Question

Given that $$ {\displaystyle f\left(x\right)={x}^{2}+16x+60}$$ and $$ {\displaystyle g\left(x\right)=x+10}$$ ; find $$ {\displaystyle f\left(x\right)-g\left(x\right)}$$ and express the result in standard form.

Answer

**step1** Understanding the problem

The problem provides two functions, $$f(x)$$ and $$g(x)$$.
The function $$f(x)$$ is given as $$x^2 + 16x + 60$$.
The function $$g(x)$$ is given as $$x + 10$$.
We are asked to find the difference $$f(x) - g(x)$$ and express the result in standard form. Standard form for a polynomial means arranging its terms in descending order of their exponents.

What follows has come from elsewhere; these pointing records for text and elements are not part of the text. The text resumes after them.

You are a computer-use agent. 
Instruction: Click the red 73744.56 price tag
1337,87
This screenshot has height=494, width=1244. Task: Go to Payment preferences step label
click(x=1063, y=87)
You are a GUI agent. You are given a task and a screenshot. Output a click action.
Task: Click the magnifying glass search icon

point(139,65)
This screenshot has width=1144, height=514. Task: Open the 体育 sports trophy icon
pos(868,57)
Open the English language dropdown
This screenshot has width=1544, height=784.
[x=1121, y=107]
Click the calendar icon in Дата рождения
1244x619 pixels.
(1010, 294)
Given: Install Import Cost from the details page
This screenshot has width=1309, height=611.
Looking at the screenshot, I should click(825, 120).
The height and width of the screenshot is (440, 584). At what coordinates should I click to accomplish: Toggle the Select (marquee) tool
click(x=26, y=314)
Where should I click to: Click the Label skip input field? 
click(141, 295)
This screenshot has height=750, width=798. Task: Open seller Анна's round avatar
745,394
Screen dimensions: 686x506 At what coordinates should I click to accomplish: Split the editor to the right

**step2** Setting up the subtraction

To find $$f(x) - g(x)$$, we substitute the given expressions for $$f(x)$$ and $$g(x)$$ into the subtraction operation:
$$f(x) - g(x) = (x^2 + 16x + 60) - (x + 10)$$

**step3** Distributing the negative sign

When subtracting an expression enclosed in parentheses, we must distribute the negative sign to each term inside those parentheses. This means we change the sign of each term in $$g(x)$$:
$$x^2 + 16x + 60 - x - 10$$

**step4** Combining like terms

Now, we group and combine terms that have the same variable and exponent (like terms).
First, identify the term with $$x^2$$: There is only $$x^2$$.
Next, identify the terms with $$x$$: These are $$+16x$$ and $$-x$$. Combining them, we get $$16x - 1x = 15x$$.
Finally, identify the constant terms (numbers without a variable): These are $$+60$$ and $$-10$$. Combining them, we get $$60 - 10 = 50$$.
So, the expression simplifies to:
$$x^2 + 15x + 50$$

**step5** Expressing the result in standard form

The result we obtained, $$x^2 + 15x + 50$$, is already in standard form because the terms are arranged in descending order of their exponents:
The term $$x^2$$ has an exponent of 2.
The term $$15x$$ has an exponent of 1 (since $$x = x^1$$).
The constant term $$50$$ can be thought of as having an exponent of 0 (since $$x^0 = 1$$).
Thus, the exponents are in descending order (2, 1, 0), which is the definition of standard form for a polynomial.